* Required action: Each line of the material must appear again in the answer, exactly.

__________

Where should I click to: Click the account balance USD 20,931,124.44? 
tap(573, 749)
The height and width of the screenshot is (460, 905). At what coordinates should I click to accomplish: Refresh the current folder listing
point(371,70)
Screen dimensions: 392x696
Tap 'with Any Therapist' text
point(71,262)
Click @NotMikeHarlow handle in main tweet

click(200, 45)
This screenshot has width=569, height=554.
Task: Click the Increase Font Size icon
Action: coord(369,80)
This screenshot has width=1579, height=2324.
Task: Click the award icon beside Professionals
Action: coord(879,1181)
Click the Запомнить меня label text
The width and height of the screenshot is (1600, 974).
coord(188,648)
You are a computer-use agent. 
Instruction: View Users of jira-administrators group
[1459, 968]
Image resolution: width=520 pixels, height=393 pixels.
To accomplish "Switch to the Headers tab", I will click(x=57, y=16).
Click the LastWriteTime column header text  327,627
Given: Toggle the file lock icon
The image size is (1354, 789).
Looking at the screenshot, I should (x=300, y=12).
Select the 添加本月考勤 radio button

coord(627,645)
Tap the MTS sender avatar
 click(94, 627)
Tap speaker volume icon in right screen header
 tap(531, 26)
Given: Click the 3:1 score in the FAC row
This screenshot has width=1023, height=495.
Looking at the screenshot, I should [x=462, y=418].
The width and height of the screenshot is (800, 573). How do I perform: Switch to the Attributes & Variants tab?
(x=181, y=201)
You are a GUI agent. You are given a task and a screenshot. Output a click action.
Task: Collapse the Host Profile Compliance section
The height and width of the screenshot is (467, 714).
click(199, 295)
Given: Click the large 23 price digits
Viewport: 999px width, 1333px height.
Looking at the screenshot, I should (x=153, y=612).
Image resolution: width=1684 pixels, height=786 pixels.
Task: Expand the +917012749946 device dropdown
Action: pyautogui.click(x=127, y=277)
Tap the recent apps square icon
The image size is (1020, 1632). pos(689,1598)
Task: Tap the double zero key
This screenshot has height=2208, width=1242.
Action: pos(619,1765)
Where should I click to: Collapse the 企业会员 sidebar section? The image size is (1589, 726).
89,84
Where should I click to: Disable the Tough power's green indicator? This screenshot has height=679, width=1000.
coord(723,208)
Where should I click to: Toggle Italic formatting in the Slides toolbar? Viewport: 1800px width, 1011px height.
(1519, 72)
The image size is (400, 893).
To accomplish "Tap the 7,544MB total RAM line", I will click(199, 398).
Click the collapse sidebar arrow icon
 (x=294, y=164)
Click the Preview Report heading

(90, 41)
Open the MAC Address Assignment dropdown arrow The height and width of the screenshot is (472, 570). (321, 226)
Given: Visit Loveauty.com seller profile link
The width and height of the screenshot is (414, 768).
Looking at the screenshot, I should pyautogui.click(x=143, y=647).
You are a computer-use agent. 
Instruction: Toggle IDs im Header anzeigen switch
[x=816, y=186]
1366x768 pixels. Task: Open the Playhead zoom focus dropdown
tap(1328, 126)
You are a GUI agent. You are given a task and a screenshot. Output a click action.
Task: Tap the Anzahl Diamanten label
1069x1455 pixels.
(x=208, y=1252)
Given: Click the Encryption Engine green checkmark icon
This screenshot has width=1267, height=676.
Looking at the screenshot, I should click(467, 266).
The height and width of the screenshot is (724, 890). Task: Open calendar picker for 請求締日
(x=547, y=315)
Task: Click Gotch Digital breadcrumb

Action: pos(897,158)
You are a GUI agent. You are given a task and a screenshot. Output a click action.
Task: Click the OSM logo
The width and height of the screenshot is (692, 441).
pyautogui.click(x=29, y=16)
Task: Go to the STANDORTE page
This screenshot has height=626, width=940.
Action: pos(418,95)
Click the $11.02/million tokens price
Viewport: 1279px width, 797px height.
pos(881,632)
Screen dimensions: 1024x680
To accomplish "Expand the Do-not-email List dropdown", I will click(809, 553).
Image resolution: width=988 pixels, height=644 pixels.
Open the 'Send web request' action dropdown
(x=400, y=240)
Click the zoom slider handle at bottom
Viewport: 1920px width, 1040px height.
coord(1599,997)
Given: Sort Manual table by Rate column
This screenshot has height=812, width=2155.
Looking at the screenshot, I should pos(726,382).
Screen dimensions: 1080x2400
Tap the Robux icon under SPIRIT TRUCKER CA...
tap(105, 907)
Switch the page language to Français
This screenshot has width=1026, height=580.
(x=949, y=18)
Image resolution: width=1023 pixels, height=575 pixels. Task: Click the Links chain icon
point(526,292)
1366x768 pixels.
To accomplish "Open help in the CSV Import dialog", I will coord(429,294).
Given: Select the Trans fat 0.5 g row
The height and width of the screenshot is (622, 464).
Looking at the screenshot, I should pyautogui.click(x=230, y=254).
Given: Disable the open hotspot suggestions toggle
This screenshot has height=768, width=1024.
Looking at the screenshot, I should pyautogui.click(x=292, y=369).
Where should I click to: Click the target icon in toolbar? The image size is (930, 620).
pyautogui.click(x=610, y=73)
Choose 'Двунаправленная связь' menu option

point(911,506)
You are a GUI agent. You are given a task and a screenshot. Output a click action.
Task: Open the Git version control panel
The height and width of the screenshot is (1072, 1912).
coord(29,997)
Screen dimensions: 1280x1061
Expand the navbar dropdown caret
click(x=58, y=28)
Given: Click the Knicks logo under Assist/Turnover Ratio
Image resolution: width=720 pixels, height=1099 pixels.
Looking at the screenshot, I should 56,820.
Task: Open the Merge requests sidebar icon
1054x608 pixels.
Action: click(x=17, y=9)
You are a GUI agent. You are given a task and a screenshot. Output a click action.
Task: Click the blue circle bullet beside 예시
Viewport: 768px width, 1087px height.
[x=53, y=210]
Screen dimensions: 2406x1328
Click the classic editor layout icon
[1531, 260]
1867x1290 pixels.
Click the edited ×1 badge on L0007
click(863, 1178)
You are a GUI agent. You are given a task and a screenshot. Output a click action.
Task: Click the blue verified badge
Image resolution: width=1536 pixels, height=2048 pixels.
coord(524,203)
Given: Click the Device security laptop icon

__________

* Answer space:
Where should I click to: Click the account balance USD 20,931,124.44? 
tap(573, 749)
The height and width of the screenshot is (460, 905). At what coordinates should I click to accomplish: Refresh the current folder listing
point(371,70)
Screen dimensions: 392x696
Tap 'with Any Therapist' text
point(71,262)
Click @NotMikeHarlow handle in main tweet

click(200, 45)
This screenshot has width=569, height=554.
Task: Click the Increase Font Size icon
Action: coord(369,80)
This screenshot has width=1579, height=2324.
Task: Click the award icon beside Professionals
Action: coord(879,1181)
Click the Запомнить меня label text
The width and height of the screenshot is (1600, 974).
coord(188,648)
You are a computer-use agent. 
Instruction: View Users of jira-administrators group
[1459, 968]
Image resolution: width=520 pixels, height=393 pixels.
To accomplish "Switch to the Headers tab", I will click(x=57, y=16).
Click the LastWriteTime column header text  327,627
Given: Toggle the file lock icon
The image size is (1354, 789).
Looking at the screenshot, I should (x=300, y=12).
Select the 添加本月考勤 radio button

coord(627,645)
Tap the MTS sender avatar
 click(94, 627)
Tap speaker volume icon in right screen header
 tap(531, 26)
Given: Click the 3:1 score in the FAC row
This screenshot has width=1023, height=495.
Looking at the screenshot, I should [x=462, y=418].
The width and height of the screenshot is (800, 573). How do I perform: Switch to the Attributes & Variants tab?
(x=181, y=201)
You are a GUI agent. You are given a task and a screenshot. Output a click action.
Task: Collapse the Host Profile Compliance section
The height and width of the screenshot is (467, 714).
click(199, 295)
Given: Click the large 23 price digits
Viewport: 999px width, 1333px height.
Looking at the screenshot, I should (x=153, y=612).
Image resolution: width=1684 pixels, height=786 pixels.
Task: Expand the +917012749946 device dropdown
Action: pyautogui.click(x=127, y=277)
Tap the recent apps square icon
The image size is (1020, 1632). pos(689,1598)
Task: Tap the double zero key
This screenshot has height=2208, width=1242.
Action: pos(619,1765)
Where should I click to: Collapse the 企业会员 sidebar section? The image size is (1589, 726).
89,84
Where should I click to: Disable the Tough power's green indicator? This screenshot has height=679, width=1000.
coord(723,208)
Where should I click to: Toggle Italic formatting in the Slides toolbar? Viewport: 1800px width, 1011px height.
(1519, 72)
The image size is (400, 893).
To accomplish "Tap the 7,544MB total RAM line", I will click(199, 398).
Click the collapse sidebar arrow icon
 (x=294, y=164)
Click the Preview Report heading

(90, 41)
Open the MAC Address Assignment dropdown arrow The height and width of the screenshot is (472, 570). (321, 226)
Given: Visit Loveauty.com seller profile link
The width and height of the screenshot is (414, 768).
Looking at the screenshot, I should pyautogui.click(x=143, y=647).
You are a computer-use agent. 
Instruction: Toggle IDs im Header anzeigen switch
[x=816, y=186]
1366x768 pixels. Task: Open the Playhead zoom focus dropdown
tap(1328, 126)
You are a GUI agent. You are given a task and a screenshot. Output a click action.
Task: Tap the Anzahl Diamanten label
1069x1455 pixels.
(x=208, y=1252)
Given: Click the Encryption Engine green checkmark icon
This screenshot has width=1267, height=676.
Looking at the screenshot, I should click(467, 266).
The height and width of the screenshot is (724, 890). Task: Open calendar picker for 請求締日
(x=547, y=315)
Task: Click Gotch Digital breadcrumb

Action: pos(897,158)
You are a GUI agent. You are given a task and a screenshot. Output a click action.
Task: Click the OSM logo
The width and height of the screenshot is (692, 441).
pyautogui.click(x=29, y=16)
Task: Go to the STANDORTE page
This screenshot has height=626, width=940.
Action: pos(418,95)
Click the $11.02/million tokens price
Viewport: 1279px width, 797px height.
pos(881,632)
Screen dimensions: 1024x680
To accomplish "Expand the Do-not-email List dropdown", I will click(809, 553).
Image resolution: width=988 pixels, height=644 pixels.
Open the 'Send web request' action dropdown
(x=400, y=240)
Click the zoom slider handle at bottom
Viewport: 1920px width, 1040px height.
coord(1599,997)
Given: Sort Manual table by Rate column
This screenshot has height=812, width=2155.
Looking at the screenshot, I should pos(726,382).
Screen dimensions: 1080x2400
Tap the Robux icon under SPIRIT TRUCKER CA...
tap(105, 907)
Switch the page language to Français
This screenshot has width=1026, height=580.
(x=949, y=18)
Image resolution: width=1023 pixels, height=575 pixels. Task: Click the Links chain icon
point(526,292)
1366x768 pixels.
To accomplish "Open help in the CSV Import dialog", I will coord(429,294).
Given: Select the Trans fat 0.5 g row
The height and width of the screenshot is (622, 464).
Looking at the screenshot, I should pyautogui.click(x=230, y=254).
Given: Disable the open hotspot suggestions toggle
This screenshot has height=768, width=1024.
Looking at the screenshot, I should pyautogui.click(x=292, y=369).
Where should I click to: Click the target icon in toolbar? The image size is (930, 620).
pyautogui.click(x=610, y=73)
Choose 'Двунаправленная связь' menu option

point(911,506)
You are a GUI agent. You are given a task and a screenshot. Output a click action.
Task: Open the Git version control panel
The height and width of the screenshot is (1072, 1912).
coord(29,997)
Screen dimensions: 1280x1061
Expand the navbar dropdown caret
click(x=58, y=28)
Given: Click the Knicks logo under Assist/Turnover Ratio
Image resolution: width=720 pixels, height=1099 pixels.
Looking at the screenshot, I should 56,820.
Task: Open the Merge requests sidebar icon
1054x608 pixels.
Action: click(x=17, y=9)
You are a GUI agent. You are given a task and a screenshot. Output a click action.
Task: Click the blue circle bullet beside 예시
Viewport: 768px width, 1087px height.
[x=53, y=210]
Screen dimensions: 2406x1328
Click the classic editor layout icon
[1531, 260]
1867x1290 pixels.
Click the edited ×1 badge on L0007
click(863, 1178)
You are a GUI agent. You are given a task and a screenshot. Output a click action.
Task: Click the blue verified badge
Image resolution: width=1536 pixels, height=2048 pixels.
coord(524,203)
Given: Click the Device security laptop icon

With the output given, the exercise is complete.